The obstacle based defence extending from Nachikuda to Akkarayankulam and further up across the road communication up to A9 highway near Iranamadu indicate the LTTE had selected this line for halting the advancing Sri Lanka forces. Though the LTTE caused heavy casualties probably in the proportion of at least two Sri Lankan soldiers for every cadre killed, the laid back defensive position has given away too much territory at too low a price for the security forces. In the bargain the LTTE failed to defend the vital north-western coastal supply route from Silvatturai to Nachikuda vital for retaining their conventional capability. This would indicate perhaps the LTTE would cause maximum casualty in the operations in the coming weeks till the monsoon runs out of rains in December and then pull back to the jungles of Mullaitivu.

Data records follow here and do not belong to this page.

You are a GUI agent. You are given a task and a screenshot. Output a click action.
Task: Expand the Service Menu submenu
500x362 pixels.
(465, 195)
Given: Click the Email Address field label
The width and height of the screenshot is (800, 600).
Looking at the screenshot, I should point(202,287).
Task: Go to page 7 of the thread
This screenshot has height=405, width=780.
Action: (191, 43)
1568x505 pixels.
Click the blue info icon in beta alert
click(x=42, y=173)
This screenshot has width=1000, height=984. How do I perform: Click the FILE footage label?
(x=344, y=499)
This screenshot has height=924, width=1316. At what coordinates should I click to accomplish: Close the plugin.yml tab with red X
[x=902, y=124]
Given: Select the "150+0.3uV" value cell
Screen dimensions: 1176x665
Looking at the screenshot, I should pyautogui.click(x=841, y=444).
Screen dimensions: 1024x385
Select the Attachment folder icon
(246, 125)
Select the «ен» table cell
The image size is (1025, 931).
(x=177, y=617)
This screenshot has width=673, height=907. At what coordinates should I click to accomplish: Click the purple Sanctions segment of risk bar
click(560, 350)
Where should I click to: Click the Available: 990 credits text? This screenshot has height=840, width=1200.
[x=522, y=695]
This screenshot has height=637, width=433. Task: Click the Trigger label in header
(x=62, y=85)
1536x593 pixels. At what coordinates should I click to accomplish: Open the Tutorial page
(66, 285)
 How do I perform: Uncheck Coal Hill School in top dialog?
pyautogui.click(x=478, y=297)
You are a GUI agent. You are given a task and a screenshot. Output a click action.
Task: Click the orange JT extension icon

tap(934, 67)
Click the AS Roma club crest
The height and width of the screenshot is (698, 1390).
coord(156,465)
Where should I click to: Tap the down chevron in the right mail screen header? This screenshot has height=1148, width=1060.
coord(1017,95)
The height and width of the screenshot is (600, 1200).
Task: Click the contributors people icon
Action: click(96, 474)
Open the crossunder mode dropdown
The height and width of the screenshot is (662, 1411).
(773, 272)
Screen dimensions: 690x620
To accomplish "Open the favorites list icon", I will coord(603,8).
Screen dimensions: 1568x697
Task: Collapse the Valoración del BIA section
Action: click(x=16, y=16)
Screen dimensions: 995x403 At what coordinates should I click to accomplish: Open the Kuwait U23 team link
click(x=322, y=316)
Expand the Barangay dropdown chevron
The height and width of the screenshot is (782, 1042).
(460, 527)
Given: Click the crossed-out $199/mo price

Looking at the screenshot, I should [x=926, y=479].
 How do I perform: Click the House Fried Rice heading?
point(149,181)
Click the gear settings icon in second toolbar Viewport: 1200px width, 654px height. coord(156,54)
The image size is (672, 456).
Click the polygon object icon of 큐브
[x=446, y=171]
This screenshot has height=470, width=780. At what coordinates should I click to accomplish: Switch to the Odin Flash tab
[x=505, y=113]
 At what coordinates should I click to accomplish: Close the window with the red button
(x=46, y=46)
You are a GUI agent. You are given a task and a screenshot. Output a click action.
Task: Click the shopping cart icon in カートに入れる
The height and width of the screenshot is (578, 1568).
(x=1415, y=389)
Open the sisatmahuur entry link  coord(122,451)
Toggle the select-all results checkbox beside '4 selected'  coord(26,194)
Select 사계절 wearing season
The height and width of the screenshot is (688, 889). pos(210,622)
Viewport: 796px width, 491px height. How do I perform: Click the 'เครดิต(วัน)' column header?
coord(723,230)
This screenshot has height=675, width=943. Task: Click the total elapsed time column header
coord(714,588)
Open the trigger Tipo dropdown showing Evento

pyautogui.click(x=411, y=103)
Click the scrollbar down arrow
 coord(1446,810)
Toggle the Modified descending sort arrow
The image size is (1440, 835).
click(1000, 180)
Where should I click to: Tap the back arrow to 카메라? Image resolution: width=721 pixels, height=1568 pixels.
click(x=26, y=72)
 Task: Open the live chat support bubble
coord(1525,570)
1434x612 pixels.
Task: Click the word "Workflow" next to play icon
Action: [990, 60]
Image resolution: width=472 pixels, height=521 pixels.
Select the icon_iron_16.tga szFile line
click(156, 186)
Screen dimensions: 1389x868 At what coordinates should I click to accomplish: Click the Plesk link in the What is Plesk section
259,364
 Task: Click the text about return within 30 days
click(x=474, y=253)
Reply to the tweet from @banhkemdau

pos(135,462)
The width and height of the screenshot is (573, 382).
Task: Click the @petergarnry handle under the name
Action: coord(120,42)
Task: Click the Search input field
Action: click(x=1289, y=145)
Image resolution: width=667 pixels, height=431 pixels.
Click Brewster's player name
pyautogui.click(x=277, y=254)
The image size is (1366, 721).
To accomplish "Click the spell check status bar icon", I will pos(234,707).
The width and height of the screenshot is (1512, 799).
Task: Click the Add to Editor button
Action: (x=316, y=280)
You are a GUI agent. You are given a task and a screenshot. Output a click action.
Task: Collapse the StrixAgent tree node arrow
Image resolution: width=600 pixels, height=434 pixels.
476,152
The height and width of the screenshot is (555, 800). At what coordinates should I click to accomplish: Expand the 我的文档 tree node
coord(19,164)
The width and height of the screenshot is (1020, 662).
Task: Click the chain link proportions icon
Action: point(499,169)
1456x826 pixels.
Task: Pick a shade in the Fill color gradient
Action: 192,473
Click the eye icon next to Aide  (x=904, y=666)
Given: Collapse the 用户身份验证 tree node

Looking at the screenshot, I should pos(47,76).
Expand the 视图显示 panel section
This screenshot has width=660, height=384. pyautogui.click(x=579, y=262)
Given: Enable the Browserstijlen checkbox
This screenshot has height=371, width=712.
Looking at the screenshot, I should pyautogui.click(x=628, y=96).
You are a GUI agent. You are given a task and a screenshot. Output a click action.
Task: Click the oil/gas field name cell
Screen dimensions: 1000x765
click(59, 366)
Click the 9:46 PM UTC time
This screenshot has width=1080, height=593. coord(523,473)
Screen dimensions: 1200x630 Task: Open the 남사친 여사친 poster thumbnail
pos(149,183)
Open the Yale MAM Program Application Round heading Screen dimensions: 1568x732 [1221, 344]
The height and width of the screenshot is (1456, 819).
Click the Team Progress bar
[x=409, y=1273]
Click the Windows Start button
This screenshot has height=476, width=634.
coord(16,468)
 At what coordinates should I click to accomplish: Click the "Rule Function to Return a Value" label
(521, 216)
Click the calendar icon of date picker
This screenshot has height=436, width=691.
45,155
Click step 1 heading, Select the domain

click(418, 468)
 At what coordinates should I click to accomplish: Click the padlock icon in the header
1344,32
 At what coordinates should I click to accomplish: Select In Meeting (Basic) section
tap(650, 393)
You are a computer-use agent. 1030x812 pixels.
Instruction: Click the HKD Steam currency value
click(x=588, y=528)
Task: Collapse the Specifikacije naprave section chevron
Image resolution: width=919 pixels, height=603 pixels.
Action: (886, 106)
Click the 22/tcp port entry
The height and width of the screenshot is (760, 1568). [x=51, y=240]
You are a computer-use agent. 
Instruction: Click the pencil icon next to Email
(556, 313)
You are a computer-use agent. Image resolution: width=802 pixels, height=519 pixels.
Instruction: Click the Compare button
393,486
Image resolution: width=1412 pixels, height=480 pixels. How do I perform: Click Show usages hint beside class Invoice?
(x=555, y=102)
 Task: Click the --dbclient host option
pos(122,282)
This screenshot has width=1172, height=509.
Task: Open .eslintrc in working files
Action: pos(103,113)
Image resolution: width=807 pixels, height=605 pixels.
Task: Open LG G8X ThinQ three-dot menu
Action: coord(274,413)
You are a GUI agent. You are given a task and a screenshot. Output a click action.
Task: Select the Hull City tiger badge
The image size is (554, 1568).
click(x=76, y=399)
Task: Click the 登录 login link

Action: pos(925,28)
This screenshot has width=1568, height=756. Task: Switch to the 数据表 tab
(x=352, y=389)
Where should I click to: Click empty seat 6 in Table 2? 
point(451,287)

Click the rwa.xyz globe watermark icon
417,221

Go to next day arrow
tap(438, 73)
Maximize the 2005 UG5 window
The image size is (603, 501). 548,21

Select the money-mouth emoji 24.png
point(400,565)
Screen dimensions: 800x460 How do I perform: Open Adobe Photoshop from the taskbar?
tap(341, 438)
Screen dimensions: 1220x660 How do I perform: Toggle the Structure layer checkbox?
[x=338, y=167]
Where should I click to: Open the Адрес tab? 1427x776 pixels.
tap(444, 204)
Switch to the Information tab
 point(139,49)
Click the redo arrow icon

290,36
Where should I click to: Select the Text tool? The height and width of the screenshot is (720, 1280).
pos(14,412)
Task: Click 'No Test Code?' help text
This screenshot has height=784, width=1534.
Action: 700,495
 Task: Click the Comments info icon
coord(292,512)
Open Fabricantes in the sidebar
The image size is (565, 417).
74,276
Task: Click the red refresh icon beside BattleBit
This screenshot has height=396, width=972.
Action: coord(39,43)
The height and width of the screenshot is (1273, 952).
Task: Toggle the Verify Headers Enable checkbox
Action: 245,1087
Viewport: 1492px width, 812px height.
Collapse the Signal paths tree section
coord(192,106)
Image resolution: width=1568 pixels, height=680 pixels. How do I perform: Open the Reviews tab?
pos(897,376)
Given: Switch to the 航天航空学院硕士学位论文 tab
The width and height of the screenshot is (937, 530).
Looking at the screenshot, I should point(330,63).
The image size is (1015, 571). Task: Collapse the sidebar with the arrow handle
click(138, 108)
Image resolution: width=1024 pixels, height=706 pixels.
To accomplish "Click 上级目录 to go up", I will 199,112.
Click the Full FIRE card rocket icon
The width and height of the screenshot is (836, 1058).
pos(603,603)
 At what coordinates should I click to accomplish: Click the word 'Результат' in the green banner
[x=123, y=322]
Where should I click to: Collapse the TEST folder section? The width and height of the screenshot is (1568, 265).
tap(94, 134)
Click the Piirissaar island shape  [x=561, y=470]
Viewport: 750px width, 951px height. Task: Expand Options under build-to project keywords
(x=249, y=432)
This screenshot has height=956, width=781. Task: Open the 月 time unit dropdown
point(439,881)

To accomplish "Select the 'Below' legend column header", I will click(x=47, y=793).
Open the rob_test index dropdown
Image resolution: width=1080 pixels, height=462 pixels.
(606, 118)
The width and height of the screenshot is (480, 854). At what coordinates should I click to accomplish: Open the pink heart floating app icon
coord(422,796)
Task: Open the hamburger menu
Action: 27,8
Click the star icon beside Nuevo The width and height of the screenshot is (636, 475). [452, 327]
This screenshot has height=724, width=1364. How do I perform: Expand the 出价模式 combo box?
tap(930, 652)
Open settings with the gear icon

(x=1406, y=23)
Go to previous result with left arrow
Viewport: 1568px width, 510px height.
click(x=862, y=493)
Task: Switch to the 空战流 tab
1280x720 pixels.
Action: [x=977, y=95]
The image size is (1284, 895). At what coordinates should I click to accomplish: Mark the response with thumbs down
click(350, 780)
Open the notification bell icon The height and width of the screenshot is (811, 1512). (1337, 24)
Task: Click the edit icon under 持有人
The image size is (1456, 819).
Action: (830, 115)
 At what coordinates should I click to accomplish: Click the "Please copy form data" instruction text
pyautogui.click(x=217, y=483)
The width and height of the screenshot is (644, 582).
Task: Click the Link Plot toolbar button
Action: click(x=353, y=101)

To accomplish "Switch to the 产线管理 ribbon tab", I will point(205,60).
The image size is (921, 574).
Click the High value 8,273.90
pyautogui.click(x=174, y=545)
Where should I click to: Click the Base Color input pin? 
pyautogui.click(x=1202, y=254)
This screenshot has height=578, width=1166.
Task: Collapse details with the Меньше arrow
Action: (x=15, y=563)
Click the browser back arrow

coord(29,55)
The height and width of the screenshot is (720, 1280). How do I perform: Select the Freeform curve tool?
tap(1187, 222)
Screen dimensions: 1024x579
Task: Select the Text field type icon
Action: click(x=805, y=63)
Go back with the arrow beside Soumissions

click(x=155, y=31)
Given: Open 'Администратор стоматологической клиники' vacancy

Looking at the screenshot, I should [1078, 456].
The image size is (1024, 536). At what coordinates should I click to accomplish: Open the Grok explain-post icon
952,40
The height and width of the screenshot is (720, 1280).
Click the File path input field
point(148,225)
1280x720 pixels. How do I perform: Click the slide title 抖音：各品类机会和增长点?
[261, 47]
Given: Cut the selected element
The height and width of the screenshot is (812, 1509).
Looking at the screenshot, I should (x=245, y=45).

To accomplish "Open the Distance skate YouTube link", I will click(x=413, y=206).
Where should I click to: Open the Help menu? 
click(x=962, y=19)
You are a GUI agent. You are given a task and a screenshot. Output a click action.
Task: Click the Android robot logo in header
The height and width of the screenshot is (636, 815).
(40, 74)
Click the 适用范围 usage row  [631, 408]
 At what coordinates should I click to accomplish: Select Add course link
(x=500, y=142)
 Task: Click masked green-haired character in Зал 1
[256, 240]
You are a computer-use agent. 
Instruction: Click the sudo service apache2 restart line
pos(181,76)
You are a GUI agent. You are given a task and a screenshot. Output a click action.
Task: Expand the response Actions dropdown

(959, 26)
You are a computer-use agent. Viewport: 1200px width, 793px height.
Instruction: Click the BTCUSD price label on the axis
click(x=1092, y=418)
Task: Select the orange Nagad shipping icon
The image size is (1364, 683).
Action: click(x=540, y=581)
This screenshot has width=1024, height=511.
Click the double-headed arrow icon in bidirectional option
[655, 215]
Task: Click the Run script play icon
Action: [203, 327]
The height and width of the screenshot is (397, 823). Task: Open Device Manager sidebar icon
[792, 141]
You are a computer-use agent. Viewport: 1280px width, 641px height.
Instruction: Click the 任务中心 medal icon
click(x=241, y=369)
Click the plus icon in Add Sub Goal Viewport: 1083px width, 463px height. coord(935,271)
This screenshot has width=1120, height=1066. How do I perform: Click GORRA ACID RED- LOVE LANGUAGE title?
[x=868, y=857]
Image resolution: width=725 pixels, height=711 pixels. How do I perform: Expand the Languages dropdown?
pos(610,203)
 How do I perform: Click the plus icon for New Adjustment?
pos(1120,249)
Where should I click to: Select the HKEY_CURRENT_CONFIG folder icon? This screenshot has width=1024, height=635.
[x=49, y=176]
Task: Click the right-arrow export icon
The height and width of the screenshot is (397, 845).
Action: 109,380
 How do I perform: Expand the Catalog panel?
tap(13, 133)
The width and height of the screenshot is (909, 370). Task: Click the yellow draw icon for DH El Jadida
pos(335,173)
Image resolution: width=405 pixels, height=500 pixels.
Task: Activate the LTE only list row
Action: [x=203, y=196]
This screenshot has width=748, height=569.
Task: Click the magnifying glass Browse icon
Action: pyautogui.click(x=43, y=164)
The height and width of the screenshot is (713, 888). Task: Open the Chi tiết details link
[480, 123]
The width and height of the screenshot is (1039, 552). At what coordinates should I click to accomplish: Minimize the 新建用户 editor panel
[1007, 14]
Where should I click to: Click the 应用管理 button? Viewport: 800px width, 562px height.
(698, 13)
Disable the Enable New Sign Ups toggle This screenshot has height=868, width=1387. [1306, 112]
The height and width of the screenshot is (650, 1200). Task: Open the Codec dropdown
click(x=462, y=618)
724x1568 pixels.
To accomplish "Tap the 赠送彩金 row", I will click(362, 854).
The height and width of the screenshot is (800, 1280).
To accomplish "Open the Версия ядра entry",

The slow and cautious progress of the security forces in earlier months for keeping the casualties low has resulted in their main battle for Kilinochchi to be fought in adverse weather conditions. As a result they have lesser air and artillery support and reduced mobility. As the A32 axis along the coast is wide open now after the fall of Nachikuda, we can expect the LTTE to take on the security forces in area Pooneryn. Loss of Pooneryn would mean the loss of LTTE ability to carryout artillery strikes against the Palali air base. This could also result in losing the ability to engage the administrative echelons of 53 and 54 divisions deployed against the Muhamalai-Elephant Pass/Nagarkovil front in the north.

The ability of the LTTE air wing to carry out sneak attack despite use of air defence measures should be a cause for concern for the Sri Lankans. We can expect the LTTE to carry out a dramatic attack against some of the valuable targets including VIPs, ports and defence headquarters in Colombo.

With the erosion of their ability in the Gulf of Mannar LTTE Sea Tigers appear to be trying to stage a comeback in northern coast line of Jaffna. Though risky, Jaffna coast provides alternate access to Vedaranyam in Tamil Nadu coast, east of the controversial Rama Sethu. We can expect this coast line to become active with more encounters between the Sri Lanka Navy and the Sea Tigers, as the LTTE’s logistic pressure increases. We can expect the LTTE to try to indirectly overcome this by whipping up agitation in Tamil Nadu by pro-LTTE elements. However, despite political polemics both the state and central governments appear to be firm in strictly curbing the resurgence of LTTE activity in Tamil Nadu.

According to the data of UN Office for the Coordination of Humanitarian Affairs, as on Oct 24 in all 144,560 persons belonging to Kilinochchi district alone have been displaced due to war. This figure is likely to swell to over two lakhs in the coming moths and a major humanitarian tragedy may be in the offing. That could stir up political protests further in Tamil Nadu.